Photo credit: Jake Jones
Photo credit: Jake Jones
Photo credit: Jake Jones
Photo credit: Jake Jones
Nicole slipping into the river, while Jake and Cora screamed and then laughed.
Upon returning to the car, we decided to make a detour to Sanna beach to have dinner before returning to camp. The storm had passed over us by that point without any rain and we were treated to a beautiful sunset as we sat on the sand, it was hard to believe that this was actually Scotland!
Photo credit: Nicole Barette
The following day the weather looked iffy again and the forecast was calling for periods of rain, so we decided to see if we could scramble the volcanic ring in its entirety as a long traverse as it didn’t look like it would be stable enough conditions for rock climbing. We parked near Sanna beach and explored the sea cliffs and coves for a bit as we skirted around sheep pastures, eventually making our way to the far northwestern end of the ridge. We hoped that by following the ridge we would be able to stay on better-draining terrain and avoid the worst of the bog. However, the going was much slower than we expected as we were beginning to learn that the bogginess is EVERYWHERE in Scotland, not just in the low-lying areas. (Cora and Jake may have already learned this on their Ardverikie wall climb, for me however, it was new).
Following up and down the ridge was still fun and made for a good adventure. We saw some beautiful cliffs and sweeping panoramic vistas of the sea. At one point we came across a small lake that was reminiscent of an alpine tarn in BC. While we were enjoying the journey, we were beginning to realize that completing the entire ridge in a day was looking a bit unattainable for us due to our pace. In close to four hours we’d only covered 4 km! (Of an approximate 14 km total length, as the crow flies) Much of our time was being lost to the vertical gain/loss of each pinnacle along the ridge, lack of clear path, and the unrelenting sogginess of the terrain.
By midafternoon we reached one of the climbing areas described in our guide. We were sad to not have climbing gear with us as this was probably the most stunning crag we’d come across yet! It was beautiful, clean, and dry rock with what looked like very high quality crack systems running up in many places. The right hand side even looked tall enough for some multi-pitch potential! It looked pristine and untouched, probably due to its remoteness – a crag of this quality would be swarming with climbers if it were located somewhere like the Squamish Smoke Bluffs. To make matters worse, it was like the weather was playing a cruel joke on us. Despite all predictions to the contrary, the weather was fantastic, sunny and warm at this stage (after windy and wet in the morning). I couldn’t help but kick myself for having left the rope and gear back in the car.

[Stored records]
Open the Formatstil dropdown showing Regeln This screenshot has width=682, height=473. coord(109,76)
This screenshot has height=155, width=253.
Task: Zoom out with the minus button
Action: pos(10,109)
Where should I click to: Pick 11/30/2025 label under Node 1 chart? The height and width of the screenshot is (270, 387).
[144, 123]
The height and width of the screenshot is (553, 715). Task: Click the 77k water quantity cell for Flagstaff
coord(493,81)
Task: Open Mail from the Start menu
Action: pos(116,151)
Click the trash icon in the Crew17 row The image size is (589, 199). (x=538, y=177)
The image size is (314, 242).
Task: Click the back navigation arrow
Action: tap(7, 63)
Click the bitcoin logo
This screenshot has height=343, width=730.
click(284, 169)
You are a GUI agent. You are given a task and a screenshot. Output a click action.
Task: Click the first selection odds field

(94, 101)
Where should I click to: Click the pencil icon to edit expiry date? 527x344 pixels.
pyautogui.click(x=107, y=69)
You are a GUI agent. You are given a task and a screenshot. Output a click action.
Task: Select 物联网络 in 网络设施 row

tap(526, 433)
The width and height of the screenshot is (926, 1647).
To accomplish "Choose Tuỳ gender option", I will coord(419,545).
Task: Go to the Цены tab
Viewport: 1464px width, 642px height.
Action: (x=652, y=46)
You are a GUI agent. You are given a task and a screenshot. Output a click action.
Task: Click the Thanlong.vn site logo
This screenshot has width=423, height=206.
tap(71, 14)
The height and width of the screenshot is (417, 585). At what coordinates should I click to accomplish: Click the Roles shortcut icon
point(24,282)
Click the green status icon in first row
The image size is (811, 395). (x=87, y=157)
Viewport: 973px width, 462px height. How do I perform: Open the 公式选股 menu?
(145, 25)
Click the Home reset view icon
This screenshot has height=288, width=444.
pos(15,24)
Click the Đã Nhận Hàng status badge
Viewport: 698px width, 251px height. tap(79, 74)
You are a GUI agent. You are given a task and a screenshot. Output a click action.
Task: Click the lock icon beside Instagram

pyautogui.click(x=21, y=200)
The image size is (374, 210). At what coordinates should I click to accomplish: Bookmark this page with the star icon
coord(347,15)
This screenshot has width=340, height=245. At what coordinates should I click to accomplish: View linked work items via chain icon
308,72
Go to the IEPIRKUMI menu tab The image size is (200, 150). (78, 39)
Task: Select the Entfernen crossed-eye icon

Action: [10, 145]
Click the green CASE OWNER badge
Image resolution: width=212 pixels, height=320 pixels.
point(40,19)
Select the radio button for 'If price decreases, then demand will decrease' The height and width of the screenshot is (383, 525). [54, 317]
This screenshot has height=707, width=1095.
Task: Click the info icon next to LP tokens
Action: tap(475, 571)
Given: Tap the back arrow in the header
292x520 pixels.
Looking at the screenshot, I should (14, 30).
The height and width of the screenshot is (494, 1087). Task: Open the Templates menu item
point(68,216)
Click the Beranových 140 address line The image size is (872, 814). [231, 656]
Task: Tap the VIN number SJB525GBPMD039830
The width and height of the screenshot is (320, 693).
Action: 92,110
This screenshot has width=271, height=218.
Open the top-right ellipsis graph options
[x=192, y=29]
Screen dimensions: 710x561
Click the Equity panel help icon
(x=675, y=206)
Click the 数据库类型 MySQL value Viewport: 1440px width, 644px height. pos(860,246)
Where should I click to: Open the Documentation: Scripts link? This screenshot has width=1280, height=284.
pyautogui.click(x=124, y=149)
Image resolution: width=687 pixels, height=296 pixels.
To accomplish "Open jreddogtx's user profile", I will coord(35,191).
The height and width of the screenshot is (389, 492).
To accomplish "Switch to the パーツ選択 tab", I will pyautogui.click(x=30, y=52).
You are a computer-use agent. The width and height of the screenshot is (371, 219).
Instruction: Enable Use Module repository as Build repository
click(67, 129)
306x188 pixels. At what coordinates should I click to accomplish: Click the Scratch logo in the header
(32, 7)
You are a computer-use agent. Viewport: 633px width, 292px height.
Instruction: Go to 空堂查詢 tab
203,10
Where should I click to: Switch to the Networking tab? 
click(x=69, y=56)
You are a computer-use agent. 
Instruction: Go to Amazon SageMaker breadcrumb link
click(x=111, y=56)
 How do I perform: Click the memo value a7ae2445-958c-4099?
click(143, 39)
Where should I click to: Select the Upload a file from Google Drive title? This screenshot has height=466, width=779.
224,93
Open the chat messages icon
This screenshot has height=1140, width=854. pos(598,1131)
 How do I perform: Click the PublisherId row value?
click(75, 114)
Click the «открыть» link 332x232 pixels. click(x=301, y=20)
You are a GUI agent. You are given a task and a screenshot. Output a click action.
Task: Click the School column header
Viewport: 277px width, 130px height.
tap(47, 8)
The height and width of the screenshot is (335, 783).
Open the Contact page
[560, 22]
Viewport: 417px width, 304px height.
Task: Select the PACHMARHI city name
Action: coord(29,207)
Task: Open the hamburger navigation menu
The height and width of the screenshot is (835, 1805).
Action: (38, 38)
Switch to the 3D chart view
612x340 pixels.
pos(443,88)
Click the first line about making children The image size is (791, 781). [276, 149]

> [EXERCISE REQUIREMENTS]
1. According to the trip account, how much distance had the group covered along the ridge in close to four hours?
2. List every factor that the trip account gives for the time lost along the ridge.
The data come from a separate source.

> [SOLUTIONS BY TASK]
1. Only 4 km, out of an approximate 14 km total length as the crow flies.

2.
- The vertical gain/loss of each pinnacle along the ridge
- The lack of a clear path
- The unrelenting sogginess of the terrain